Start Selected extract

A Short Fantasia On A Theme Of Thomas Tallis:

This is a small work for Brass Band based on the famous theme by Tallis which has been used by other composers in the past including the famous Vaughn Williams. This is a new treatment for brass with optional percussion parts. It has been made free to play and to download by Take Note Music Company (Lowestoft) Limited to help bands at this difficult time. 

Short Fantasia Part.jpg

New works & links will appear here as they are created!

Four Impression  For Piano

These four studies are based upon four different intervals. They start with the interval of a fourth and then move to the fifth, the sixth and finally the seventh. The idea of them is that they can be played as individual pieces or as a work in its own right.

The First is in a ternary form and works its way through different interpretations of the forth. The second is in a ritornello form. The third piece is merely a development of the first three bars. The fourth movement returns to a ternary form and finishes with an opposite run from the end of the first movement.

End Selected extract
Start Excerpted records

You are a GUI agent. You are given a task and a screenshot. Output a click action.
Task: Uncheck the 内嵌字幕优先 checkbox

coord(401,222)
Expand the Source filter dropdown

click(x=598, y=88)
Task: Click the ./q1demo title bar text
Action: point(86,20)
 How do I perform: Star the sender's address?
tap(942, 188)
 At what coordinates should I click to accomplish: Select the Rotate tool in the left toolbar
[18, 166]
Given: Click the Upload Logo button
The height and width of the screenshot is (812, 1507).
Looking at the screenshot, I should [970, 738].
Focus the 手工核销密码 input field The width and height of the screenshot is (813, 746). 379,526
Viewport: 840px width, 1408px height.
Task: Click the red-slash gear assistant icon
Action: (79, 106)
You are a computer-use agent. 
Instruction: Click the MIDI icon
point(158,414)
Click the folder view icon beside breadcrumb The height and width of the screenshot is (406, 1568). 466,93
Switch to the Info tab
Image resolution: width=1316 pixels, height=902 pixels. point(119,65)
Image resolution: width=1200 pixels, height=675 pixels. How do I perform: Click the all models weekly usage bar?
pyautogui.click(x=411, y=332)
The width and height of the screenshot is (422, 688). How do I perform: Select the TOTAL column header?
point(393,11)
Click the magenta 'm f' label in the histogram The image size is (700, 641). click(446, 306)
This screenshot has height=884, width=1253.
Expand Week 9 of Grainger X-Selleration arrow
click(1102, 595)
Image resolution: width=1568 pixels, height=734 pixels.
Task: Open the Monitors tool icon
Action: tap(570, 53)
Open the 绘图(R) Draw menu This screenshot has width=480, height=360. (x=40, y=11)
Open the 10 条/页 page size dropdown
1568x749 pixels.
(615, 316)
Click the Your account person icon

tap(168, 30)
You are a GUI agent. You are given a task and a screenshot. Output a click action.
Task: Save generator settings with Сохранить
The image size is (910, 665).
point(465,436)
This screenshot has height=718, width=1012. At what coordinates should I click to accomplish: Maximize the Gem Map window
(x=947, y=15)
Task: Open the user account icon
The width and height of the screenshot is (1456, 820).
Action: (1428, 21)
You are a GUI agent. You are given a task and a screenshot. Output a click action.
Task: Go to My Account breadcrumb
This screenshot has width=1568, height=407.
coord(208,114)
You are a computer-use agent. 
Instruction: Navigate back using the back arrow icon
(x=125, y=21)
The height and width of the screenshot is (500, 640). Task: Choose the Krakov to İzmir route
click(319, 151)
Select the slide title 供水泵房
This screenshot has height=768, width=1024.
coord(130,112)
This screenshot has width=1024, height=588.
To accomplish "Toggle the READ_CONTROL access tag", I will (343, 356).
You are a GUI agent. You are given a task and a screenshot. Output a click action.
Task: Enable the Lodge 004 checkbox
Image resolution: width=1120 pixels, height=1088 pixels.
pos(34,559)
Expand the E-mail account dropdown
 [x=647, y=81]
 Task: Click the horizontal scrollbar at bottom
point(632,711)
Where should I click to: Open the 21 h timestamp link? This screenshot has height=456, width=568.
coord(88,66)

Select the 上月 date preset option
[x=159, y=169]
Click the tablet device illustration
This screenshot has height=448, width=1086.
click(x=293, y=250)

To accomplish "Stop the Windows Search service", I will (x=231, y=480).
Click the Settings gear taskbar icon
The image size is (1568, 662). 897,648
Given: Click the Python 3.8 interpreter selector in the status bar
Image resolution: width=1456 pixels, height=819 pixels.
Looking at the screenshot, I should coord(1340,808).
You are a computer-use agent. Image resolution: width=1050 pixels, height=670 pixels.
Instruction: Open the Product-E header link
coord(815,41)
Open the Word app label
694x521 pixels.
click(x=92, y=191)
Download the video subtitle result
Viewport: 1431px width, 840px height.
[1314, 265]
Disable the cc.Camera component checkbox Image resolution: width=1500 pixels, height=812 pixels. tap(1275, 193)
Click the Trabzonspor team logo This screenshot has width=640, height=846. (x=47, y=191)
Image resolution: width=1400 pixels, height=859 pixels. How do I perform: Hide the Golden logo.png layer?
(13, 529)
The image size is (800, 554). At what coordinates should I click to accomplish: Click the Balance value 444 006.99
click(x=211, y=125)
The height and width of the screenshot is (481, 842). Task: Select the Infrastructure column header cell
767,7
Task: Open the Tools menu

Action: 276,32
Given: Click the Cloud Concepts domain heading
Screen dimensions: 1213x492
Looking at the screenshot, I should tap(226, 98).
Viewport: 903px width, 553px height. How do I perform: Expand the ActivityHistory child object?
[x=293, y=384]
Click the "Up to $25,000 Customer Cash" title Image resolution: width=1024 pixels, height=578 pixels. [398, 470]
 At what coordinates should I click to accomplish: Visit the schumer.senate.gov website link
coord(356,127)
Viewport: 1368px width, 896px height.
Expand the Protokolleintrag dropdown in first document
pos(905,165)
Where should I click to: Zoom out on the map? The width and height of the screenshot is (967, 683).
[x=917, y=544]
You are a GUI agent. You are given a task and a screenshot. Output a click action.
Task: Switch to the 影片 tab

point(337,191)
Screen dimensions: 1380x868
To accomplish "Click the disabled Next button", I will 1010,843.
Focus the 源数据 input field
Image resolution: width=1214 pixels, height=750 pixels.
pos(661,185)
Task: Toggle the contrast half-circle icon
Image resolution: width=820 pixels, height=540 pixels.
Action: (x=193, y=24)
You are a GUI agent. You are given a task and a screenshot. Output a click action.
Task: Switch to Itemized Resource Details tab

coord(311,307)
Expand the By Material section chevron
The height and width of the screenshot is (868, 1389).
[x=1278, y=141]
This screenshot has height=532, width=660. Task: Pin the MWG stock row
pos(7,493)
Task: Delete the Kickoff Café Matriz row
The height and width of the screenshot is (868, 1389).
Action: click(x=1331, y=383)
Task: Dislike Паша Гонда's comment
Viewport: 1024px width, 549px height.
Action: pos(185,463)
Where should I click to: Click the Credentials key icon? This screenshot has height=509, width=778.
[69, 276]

End Excerpted records

== What to work on ==
- a) Rewrite the paragraph in the works listing that begins "These four studies are based upon" as a short bulleted list that keeps its main facts.
- b) Carry the works listing forward from its last sentence.

== Responses to the tasks ==
- a)
- The four piano studies are each based on a different interval.
- They move in order through the fourth, the fifth, the sixth and the seventh.
- They can be played as individual pieces or together as a work in its own right.

- b)
Sea Interlude Number 1

The idea of writing a Sea Interlude came from two things, one was the many walks I take by the sea with my family and the other are the four wonderful Interludes from Britten's Opera “Peter Grimes”. There is no set form for a sea interlude, indeed the term seems to be solely used for Britten's works, so I decided to use a story as my loose basis for this piece as there is no wider context for it as in the Britten. The story is that of John Newton who was a slave trader turned evangelist. His ship (empty of slaves but full of beeswax and dyer's wood), The Greyhound, encountered a serious storm off the coast of Ireland near Donegal and almost sank. Newton awoke in the middle of the night and finally called out to God as the ship filled with water. After he called out, the cargo came out and stopped up the hole. The music follows this story with a flowing melody to start depicting a sea voyage and then moves into a more discordant section which depicts the storm and Newton's agony. The music stops briefly as Newton calls out and then subsides back to the original theme, slowed and now centring around the chord of C major, as it is realised the ship is safe.